### [Problem details]
Copy out the rows from the line containing "The width and height of the screenshot is (321, 228)." through the line containing "The image size is (314, 678). [x=142, y=328]", swapping "gear" for "cog" and leaving everything else as it is.

** START Input for this task **

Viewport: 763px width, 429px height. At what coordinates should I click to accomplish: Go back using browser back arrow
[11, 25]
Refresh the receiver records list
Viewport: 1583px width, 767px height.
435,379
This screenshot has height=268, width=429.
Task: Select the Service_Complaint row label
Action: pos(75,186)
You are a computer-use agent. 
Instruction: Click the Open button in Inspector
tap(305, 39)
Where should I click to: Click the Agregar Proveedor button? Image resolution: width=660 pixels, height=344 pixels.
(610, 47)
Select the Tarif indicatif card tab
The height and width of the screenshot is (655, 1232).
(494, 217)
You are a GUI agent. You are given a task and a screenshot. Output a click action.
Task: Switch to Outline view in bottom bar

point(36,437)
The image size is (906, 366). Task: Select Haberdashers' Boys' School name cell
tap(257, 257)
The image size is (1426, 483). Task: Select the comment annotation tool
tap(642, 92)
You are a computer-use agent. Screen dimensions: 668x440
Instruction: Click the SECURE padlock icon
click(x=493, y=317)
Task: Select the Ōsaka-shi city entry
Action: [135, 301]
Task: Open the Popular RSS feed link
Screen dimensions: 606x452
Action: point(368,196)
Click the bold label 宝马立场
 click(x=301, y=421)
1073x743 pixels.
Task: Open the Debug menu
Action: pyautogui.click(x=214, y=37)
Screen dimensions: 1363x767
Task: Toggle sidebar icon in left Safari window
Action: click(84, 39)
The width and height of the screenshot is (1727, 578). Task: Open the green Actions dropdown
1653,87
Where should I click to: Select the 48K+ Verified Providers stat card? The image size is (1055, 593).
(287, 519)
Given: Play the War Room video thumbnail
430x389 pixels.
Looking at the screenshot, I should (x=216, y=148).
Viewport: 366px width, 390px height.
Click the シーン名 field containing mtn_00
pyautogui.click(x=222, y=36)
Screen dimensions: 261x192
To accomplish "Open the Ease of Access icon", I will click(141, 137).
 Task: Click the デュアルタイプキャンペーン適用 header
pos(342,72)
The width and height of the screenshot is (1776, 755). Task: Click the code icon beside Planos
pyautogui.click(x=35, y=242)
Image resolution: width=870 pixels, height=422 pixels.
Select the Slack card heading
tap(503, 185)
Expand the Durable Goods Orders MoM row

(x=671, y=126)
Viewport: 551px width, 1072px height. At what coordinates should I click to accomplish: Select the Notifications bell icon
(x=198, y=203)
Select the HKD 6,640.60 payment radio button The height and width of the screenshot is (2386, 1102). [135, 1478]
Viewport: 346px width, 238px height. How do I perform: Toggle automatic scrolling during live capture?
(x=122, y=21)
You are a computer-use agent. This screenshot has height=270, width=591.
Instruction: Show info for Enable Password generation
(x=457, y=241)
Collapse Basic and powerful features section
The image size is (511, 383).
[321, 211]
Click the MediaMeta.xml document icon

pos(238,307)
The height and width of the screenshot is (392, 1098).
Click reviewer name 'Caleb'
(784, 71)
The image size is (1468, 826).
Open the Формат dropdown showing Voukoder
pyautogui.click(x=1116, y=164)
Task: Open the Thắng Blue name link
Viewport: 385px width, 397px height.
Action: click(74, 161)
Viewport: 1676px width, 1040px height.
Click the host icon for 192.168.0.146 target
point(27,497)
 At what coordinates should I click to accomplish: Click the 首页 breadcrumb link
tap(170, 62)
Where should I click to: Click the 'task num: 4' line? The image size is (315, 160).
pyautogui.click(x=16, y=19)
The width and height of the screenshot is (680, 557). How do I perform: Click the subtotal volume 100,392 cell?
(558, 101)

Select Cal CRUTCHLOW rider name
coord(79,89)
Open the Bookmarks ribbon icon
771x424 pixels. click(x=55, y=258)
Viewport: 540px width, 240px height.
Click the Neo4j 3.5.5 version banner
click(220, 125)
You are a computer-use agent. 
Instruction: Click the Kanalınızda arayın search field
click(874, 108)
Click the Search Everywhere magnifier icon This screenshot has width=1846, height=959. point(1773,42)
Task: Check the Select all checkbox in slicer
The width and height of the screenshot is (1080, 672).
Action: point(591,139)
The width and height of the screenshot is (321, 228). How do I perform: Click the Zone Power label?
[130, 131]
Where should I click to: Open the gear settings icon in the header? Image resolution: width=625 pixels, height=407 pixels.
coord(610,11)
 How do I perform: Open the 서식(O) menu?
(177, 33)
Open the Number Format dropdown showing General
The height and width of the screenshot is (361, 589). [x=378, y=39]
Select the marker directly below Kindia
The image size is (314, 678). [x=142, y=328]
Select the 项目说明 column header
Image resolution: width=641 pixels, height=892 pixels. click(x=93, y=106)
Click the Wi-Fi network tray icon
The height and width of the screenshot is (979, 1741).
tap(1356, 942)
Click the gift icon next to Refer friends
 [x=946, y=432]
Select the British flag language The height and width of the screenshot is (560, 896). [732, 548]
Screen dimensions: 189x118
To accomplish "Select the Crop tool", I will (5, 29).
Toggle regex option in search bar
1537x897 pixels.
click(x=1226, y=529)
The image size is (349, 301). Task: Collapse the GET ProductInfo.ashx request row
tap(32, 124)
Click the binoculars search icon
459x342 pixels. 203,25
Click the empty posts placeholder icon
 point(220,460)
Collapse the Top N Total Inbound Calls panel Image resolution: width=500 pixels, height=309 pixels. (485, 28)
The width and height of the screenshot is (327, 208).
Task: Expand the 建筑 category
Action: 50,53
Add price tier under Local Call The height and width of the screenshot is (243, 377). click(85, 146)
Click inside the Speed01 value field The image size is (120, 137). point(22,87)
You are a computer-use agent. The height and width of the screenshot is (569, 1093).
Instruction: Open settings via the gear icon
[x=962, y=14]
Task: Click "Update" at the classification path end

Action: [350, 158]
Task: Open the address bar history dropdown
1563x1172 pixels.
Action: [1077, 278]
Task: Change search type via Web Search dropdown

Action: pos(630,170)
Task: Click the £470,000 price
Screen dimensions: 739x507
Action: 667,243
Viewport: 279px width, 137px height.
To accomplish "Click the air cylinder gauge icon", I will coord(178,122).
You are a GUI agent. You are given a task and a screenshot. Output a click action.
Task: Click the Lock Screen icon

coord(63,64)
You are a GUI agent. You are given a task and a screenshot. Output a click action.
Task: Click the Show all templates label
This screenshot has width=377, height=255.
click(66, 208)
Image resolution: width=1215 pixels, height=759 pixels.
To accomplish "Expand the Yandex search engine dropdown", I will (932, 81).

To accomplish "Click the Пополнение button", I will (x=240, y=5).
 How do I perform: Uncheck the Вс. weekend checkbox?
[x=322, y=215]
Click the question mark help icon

** END Input for this task **

### [Solution for this task]
The width and height of the screenshot is (321, 228). How do I perform: Click the Zone Power label?
[130, 131]
Where should I click to: Open the cog settings icon in the header? Image resolution: width=625 pixels, height=407 pixels.
coord(610,11)
 How do I perform: Open the 서식(O) menu?
(177, 33)
Open the Number Format dropdown showing General
The height and width of the screenshot is (361, 589). [x=378, y=39]
Select the marker directly below Kindia
The image size is (314, 678). [x=142, y=328]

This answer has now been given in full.